We've all heard of the six degrees of separation, who would be one person that you'd love to connect with? And do you think you could do it within the sixth degree?
So I think my first thought when I hear this is Oprah. I'm gonna go slightly, slightly, slightly different path and say, Michelle Obama, I think I actually could connect with her fairly rapidly for some degrees of separation. She's one of those people that is just incredibly smart, but also very authentic in the way that she shows up and just shares who she is. I have a friend who is a CEO of their own diversity and inclusion firm. And they often work with a lot of politicians and celebrities. And I think more than likely they know someone in their network who has access to Michelle Obama. And so I feel like that's a path that I could take.
I'm always curious as to what my guests are reading or listening to and podcasts or audiobooks, anything you want to share with us?
One of them right now, and I actually do highly recommend it, is “The Empowered Highly Sensitive Person.” It's a workbook that helps to clarify what the world just kind of looks and feels like for HSP’s for highly sensitive people.

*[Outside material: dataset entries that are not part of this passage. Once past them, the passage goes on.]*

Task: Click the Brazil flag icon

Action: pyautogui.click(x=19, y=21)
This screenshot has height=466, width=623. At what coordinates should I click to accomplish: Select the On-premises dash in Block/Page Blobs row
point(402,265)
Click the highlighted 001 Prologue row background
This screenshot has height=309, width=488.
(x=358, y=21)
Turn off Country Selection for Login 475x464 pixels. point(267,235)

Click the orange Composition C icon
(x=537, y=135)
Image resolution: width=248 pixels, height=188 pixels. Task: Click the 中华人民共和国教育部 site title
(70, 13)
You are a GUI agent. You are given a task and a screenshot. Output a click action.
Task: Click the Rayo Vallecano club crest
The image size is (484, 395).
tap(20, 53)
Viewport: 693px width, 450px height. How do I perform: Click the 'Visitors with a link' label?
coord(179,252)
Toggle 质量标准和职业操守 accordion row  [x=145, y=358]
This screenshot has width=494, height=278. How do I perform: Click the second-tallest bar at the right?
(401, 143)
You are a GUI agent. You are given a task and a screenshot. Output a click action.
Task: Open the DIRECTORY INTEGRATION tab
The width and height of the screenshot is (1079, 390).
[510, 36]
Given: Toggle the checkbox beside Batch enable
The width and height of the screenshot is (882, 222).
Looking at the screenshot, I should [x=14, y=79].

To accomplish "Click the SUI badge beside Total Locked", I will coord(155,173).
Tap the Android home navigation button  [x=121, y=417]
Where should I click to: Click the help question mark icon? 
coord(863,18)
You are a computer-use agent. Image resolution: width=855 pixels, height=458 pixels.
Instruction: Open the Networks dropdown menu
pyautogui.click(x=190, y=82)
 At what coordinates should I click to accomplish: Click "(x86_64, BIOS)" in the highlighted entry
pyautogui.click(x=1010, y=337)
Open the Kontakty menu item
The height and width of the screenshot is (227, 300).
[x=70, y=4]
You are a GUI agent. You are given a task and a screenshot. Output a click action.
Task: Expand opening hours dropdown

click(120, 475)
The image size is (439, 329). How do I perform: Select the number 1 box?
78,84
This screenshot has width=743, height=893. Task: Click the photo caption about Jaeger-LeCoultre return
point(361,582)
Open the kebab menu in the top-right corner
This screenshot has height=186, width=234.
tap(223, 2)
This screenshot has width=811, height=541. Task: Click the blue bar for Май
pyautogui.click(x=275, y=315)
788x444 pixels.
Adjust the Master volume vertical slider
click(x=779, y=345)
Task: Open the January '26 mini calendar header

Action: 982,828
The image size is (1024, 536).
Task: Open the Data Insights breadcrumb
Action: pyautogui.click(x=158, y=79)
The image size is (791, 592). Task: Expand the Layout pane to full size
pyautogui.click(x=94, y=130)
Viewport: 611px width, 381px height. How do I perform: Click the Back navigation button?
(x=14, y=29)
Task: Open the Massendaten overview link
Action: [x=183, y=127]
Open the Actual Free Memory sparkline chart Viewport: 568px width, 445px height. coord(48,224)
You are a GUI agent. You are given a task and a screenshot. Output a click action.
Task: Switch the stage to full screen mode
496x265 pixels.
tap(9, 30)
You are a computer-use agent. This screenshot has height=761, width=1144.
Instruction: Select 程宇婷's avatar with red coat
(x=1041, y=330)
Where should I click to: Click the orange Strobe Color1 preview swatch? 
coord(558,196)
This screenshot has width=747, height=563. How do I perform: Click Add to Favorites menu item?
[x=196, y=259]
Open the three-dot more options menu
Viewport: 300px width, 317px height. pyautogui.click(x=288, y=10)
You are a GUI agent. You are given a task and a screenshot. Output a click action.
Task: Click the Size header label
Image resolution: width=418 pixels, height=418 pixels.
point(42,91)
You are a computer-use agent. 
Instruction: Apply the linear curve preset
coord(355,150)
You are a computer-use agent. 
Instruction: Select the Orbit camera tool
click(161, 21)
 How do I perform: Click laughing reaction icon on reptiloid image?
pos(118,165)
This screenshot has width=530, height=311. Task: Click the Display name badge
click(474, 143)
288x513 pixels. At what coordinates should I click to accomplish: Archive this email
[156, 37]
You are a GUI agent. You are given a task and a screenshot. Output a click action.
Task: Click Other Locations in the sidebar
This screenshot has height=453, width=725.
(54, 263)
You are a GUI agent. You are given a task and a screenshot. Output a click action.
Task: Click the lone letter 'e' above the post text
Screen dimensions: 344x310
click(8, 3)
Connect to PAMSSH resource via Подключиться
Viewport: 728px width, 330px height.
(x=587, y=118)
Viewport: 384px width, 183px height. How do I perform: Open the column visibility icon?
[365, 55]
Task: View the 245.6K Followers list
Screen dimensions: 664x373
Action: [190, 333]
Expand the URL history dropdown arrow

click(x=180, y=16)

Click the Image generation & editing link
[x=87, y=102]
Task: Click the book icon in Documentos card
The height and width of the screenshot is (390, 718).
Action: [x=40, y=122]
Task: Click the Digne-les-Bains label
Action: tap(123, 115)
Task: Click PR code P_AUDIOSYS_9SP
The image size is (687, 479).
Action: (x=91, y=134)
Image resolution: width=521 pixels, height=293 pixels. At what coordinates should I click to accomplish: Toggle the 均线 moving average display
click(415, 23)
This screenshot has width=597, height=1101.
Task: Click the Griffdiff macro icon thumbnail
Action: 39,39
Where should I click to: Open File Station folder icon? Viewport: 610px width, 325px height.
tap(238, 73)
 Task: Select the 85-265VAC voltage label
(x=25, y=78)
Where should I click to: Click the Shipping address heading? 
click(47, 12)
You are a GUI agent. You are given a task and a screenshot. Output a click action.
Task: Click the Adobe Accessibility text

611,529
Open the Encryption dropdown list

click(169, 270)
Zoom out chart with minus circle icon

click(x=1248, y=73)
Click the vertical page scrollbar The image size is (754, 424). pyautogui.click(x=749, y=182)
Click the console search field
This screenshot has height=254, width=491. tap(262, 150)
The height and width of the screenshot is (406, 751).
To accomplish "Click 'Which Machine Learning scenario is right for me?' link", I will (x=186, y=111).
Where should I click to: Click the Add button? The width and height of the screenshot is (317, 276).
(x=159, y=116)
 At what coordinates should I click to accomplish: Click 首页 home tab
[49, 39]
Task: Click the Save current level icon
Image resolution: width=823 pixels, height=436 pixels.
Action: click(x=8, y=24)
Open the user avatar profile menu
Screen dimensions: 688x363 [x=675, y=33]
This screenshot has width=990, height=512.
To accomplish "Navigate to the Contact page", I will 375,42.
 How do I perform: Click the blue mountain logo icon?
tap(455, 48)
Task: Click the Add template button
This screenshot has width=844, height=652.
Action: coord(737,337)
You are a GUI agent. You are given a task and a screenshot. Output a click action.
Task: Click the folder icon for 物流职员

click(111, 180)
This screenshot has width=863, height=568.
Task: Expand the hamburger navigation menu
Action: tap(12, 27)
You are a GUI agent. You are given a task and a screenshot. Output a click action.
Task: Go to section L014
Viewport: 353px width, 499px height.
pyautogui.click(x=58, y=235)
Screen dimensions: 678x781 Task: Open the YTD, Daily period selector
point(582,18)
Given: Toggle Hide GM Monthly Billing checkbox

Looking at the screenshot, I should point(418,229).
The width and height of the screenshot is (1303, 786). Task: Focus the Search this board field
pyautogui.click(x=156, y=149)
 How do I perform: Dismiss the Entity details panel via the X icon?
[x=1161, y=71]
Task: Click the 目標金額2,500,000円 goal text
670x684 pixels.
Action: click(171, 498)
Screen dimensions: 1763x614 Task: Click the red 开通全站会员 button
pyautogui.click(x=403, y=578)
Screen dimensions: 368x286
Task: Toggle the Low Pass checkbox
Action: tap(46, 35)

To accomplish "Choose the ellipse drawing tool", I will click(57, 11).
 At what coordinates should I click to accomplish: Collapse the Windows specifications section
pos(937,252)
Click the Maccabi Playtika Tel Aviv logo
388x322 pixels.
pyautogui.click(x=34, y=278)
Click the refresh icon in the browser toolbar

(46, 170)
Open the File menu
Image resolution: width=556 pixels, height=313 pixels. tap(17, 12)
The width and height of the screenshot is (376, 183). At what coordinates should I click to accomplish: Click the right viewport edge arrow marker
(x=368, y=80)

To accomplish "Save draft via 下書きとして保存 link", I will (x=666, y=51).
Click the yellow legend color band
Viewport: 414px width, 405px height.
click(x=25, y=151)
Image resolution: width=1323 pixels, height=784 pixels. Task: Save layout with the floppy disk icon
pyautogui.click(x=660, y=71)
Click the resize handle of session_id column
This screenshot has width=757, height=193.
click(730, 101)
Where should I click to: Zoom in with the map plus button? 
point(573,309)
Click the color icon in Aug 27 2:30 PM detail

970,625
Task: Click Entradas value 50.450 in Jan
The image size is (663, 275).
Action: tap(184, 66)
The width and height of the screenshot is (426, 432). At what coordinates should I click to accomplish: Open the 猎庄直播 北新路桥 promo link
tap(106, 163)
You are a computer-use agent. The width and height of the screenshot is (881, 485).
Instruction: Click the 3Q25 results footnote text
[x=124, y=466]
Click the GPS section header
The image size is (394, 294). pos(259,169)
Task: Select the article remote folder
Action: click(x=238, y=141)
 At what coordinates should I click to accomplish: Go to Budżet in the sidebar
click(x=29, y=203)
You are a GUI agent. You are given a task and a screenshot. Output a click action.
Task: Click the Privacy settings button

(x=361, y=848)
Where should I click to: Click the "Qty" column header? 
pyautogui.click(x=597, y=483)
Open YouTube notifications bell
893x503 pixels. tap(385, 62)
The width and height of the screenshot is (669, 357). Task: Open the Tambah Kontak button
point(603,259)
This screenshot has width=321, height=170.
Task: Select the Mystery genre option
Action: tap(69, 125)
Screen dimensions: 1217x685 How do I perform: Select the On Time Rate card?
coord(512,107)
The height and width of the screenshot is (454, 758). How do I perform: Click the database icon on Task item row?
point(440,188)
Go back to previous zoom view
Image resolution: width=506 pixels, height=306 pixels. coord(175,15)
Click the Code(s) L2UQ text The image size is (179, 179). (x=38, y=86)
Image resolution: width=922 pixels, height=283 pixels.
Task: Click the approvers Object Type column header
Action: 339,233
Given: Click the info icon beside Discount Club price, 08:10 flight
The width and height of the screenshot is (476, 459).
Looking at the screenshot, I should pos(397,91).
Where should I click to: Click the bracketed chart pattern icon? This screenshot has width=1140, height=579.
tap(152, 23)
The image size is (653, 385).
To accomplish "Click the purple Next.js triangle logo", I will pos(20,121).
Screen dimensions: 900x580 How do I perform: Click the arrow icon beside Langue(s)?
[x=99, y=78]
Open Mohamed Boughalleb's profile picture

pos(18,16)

And when I when I opened the book and just kind of started reading more about you know what that term means and how these people perceive the world I realized, wow, okay, that's me.
Any final word or advice for our listeners with regards to growing and supporting your network?
I think being your authentic self is going to be the most important thing and showing people who you truly are. The work that I do around vulnerability, I think, the mark of a true leader, or someone that you kind of want to be able to connect with is are they are they wearing a mask? Or are they showing you who they truly are? My advice for growing your network is reaching out to people especially during this time, introducing yourself or reintroducing yourself, for people who don't know who you are. And pull back the curtain a little bit to reveal your authentic selves.